It looks like you can pay whatever you want as prices are all over the place. Sometimes there's a reason (quality), Sometimes it just boils down to greed.
Biltong appears to use a lot of Corriander, Fast. So, I'm thinking a pound at first should get me by for a few batches.
Any Brand I should avoid or recommended ?


----------



## BGKYSmoker (Jun 20, 2022)

You can use a pre mix from Crown National or Freddy Hirsch.
Or make your own.


----------



## mosparky (Jun 20, 2022)

I greatly prefer mixing my own spices. TOO many times I've fallen victim to recipe changes, batch differences. discontinued product ect.


----------



## indaswamp (Jun 20, 2022)

Mosparky, I get chef's choice at the restaurant depot. Consistent quality and a great price. I buy whole seeds and crush my own...mainly for pastrami. Got 4-5# on hand currently.

....

### YOUR TASKS
1: Answer these from the coriander thread:
(a) How much coriander does the first poster think will last for a few batches?
(b) Which two pre-mix makers does BGKYSmoker name?
(c) Where does indaswamp buy chef's choice?
2: Write the next part of the forum thread on buying coriander for biltong, picking up after its last post.

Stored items

....

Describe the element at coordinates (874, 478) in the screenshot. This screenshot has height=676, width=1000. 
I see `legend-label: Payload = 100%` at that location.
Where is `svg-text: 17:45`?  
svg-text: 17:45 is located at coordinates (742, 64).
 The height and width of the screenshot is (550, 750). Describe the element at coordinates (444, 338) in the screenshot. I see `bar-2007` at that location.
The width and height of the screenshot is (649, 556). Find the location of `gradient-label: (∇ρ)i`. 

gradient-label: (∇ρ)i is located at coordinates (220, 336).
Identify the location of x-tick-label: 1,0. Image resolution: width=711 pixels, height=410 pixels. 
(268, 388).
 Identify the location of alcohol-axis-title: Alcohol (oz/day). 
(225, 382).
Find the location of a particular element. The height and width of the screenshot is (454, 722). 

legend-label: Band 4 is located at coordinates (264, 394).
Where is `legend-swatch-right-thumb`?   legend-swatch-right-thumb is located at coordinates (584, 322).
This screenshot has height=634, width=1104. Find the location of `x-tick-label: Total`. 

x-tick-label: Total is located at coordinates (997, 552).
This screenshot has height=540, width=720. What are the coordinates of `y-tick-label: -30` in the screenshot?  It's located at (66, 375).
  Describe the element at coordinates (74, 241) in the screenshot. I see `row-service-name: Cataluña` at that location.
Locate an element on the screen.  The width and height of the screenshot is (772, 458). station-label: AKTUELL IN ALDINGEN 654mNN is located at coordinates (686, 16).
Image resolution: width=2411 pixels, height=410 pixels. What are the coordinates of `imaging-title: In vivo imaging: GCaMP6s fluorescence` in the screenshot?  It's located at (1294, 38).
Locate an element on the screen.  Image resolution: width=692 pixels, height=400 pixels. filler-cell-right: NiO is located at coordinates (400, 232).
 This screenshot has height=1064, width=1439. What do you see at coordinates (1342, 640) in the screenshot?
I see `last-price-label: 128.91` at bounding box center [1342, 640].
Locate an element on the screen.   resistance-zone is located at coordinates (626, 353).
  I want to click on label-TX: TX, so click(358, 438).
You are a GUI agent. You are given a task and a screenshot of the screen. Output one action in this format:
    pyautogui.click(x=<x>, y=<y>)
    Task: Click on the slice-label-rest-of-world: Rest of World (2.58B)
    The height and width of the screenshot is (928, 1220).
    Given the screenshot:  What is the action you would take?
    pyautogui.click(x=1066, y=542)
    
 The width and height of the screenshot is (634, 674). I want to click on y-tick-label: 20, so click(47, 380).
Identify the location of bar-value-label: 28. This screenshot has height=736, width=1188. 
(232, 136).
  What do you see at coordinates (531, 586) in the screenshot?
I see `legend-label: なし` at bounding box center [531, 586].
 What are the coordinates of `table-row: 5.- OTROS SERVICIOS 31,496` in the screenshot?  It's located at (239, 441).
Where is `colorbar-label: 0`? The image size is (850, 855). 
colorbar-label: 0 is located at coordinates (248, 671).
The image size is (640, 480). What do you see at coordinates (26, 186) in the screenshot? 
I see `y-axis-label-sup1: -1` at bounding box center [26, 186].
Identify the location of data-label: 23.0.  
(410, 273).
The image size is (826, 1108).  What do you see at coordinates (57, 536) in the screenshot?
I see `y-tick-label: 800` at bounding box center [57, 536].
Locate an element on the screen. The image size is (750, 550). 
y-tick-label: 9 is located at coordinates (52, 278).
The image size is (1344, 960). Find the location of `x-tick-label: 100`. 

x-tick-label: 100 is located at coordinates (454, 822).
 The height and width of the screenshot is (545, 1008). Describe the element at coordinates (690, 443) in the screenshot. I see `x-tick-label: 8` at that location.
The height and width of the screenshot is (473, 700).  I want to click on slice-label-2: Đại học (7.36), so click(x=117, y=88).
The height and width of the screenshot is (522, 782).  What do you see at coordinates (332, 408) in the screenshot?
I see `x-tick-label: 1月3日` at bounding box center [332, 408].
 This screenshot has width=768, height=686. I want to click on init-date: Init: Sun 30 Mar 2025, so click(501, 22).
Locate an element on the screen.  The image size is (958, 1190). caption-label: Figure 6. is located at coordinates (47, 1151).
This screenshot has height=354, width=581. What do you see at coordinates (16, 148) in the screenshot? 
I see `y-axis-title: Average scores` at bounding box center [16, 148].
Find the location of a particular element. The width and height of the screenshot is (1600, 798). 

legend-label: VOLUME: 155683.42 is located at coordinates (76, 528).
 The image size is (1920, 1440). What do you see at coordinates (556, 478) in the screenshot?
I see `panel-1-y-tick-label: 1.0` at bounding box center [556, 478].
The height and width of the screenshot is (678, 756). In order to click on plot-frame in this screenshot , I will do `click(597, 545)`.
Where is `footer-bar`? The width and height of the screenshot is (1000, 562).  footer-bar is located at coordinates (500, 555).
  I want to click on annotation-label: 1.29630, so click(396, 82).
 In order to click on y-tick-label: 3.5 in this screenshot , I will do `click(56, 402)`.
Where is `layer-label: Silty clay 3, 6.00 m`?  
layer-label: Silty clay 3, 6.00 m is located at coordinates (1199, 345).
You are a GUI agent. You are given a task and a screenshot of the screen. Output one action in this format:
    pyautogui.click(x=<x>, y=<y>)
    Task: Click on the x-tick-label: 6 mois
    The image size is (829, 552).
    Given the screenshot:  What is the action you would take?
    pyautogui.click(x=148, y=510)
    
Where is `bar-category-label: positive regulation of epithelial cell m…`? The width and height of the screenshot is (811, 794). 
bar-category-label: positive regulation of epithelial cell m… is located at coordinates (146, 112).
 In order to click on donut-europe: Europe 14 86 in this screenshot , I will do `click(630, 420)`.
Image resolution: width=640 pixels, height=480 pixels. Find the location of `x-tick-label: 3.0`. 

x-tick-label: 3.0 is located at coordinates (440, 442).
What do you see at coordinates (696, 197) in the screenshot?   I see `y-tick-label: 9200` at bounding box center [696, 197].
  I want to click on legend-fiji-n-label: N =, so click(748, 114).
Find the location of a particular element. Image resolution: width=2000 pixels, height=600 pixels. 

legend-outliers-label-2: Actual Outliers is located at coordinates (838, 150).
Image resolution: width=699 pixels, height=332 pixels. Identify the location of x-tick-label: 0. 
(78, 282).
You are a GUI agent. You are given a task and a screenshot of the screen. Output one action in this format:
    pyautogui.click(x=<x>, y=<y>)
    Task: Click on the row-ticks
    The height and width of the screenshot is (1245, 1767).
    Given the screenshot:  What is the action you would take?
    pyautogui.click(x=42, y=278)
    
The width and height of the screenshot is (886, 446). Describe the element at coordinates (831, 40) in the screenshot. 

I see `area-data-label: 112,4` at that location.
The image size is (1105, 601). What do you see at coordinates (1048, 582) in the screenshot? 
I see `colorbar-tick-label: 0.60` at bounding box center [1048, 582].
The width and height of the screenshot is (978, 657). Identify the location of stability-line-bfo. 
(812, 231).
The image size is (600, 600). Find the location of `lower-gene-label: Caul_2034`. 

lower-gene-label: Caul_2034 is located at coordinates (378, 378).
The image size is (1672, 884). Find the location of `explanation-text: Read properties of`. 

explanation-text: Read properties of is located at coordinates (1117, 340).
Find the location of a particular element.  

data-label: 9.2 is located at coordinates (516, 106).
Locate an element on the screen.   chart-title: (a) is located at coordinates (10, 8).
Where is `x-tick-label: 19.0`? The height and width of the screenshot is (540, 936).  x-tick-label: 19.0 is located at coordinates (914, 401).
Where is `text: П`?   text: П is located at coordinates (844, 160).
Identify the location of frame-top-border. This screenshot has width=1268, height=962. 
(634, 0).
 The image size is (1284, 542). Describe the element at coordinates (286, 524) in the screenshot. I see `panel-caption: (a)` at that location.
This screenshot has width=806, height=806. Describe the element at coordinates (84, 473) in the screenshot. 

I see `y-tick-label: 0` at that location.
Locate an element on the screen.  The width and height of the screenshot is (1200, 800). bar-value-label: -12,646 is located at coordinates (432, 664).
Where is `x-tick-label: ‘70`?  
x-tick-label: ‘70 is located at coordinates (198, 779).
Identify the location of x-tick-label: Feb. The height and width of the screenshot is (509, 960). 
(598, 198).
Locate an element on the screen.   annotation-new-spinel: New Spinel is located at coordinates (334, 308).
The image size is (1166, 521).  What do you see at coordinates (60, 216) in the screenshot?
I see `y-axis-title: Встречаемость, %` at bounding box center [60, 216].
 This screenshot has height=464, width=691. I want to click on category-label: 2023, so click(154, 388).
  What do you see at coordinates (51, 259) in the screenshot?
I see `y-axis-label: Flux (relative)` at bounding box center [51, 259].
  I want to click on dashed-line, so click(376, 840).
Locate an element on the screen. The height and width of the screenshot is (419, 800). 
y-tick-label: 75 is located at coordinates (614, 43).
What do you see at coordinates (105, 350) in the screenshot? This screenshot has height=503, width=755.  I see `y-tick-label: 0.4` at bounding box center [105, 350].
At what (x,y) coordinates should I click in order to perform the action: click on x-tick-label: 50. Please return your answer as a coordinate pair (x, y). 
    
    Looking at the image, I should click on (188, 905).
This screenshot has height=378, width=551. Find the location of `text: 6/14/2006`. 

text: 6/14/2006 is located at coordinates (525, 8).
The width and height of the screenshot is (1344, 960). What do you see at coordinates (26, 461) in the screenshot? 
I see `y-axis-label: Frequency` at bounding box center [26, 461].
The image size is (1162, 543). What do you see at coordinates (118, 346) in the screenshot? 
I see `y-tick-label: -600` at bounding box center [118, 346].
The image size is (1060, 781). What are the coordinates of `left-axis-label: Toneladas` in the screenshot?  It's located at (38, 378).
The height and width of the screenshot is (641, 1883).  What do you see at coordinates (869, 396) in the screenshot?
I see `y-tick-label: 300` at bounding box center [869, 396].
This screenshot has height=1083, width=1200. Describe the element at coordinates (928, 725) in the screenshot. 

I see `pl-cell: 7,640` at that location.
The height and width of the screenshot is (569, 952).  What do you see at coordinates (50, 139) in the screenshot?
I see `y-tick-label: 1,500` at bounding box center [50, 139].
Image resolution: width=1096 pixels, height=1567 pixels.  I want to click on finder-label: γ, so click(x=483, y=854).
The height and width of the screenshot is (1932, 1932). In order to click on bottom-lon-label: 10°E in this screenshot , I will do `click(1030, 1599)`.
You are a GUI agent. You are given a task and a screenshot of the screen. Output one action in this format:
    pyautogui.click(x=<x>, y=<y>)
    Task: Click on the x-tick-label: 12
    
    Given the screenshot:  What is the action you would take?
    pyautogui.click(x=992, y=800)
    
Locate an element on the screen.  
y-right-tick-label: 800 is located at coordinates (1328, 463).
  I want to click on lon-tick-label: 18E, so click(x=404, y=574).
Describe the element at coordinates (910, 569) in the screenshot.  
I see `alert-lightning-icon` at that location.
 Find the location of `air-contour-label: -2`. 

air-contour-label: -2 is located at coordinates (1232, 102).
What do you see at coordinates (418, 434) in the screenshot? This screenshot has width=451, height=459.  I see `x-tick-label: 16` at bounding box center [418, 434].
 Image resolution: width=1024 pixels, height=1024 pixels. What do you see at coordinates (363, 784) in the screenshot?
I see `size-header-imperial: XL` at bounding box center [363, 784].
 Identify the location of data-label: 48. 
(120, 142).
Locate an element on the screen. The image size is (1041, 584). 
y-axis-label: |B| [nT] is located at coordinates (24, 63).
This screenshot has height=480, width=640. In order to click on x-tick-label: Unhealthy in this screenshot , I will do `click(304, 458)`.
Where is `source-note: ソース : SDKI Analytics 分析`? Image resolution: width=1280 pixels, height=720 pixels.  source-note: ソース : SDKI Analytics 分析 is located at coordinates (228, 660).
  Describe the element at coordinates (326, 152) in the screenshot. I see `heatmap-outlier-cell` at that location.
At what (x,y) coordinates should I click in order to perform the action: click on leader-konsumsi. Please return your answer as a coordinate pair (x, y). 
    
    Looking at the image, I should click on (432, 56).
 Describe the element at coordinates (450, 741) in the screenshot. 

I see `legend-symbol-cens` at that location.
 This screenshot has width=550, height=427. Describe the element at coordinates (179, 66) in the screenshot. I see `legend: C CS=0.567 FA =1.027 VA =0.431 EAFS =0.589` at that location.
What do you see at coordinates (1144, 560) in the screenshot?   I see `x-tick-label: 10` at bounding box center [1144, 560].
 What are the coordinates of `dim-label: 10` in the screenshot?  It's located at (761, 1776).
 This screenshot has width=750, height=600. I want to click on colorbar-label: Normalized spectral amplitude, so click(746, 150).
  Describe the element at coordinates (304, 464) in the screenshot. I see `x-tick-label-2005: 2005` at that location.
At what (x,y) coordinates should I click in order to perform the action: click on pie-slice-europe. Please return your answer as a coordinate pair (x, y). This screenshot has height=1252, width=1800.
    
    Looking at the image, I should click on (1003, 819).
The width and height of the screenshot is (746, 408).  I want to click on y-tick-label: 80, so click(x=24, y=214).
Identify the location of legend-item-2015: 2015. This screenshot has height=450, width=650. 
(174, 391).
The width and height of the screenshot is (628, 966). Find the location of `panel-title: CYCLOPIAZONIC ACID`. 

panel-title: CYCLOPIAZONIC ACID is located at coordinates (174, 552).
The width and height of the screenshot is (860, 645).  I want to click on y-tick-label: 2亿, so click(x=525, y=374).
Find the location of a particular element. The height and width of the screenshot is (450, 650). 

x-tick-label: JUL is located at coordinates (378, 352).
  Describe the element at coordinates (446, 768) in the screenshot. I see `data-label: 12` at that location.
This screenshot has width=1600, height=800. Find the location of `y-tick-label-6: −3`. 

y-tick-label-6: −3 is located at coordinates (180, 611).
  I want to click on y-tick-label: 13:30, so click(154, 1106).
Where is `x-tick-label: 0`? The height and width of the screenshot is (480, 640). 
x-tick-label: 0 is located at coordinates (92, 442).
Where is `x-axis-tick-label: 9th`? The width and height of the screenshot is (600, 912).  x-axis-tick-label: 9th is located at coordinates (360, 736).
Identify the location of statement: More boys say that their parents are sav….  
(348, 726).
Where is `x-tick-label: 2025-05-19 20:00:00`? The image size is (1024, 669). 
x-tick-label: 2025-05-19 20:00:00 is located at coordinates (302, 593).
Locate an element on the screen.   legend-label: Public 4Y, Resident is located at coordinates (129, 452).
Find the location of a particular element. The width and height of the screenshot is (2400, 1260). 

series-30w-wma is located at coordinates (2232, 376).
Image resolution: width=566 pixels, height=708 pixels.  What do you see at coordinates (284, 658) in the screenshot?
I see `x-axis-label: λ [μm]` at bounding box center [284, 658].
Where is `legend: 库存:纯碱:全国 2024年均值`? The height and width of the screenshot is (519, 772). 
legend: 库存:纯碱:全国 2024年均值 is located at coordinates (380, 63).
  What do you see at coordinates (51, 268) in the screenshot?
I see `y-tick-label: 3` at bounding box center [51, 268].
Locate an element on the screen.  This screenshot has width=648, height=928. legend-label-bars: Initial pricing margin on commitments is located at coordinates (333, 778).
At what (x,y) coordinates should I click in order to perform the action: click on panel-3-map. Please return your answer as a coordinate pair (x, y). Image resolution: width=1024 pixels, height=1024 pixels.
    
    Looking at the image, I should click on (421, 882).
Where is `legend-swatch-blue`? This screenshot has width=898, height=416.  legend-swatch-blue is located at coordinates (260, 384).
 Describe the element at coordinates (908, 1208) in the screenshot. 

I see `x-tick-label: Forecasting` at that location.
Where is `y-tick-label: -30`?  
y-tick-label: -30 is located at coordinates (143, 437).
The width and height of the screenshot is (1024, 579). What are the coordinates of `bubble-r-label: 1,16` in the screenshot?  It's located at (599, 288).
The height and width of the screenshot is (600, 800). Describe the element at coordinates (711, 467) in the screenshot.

....

### EXERCISE RESULTS
1:
(a) A pound
(b) Crown National and Freddy Hirsch
(c) At the restaurant depot

2:
----------



## crazymoon (Jun 20, 2022)

MOS, I have a container of Badia coriander seeds and am happy with them.


----------



## BGKYSmoker (Jun 20, 2022)

Or if you have an ethnic market like Indian around, i got 3lbs of whole coriander for $5


----------



## mosparky (Jun 20, 2022)

I got impatient and wanted to get my ordering done before The clock ran out on the Inkbird sale. I ordered a pound of Eat Well Coriander and a pound of their Sumac.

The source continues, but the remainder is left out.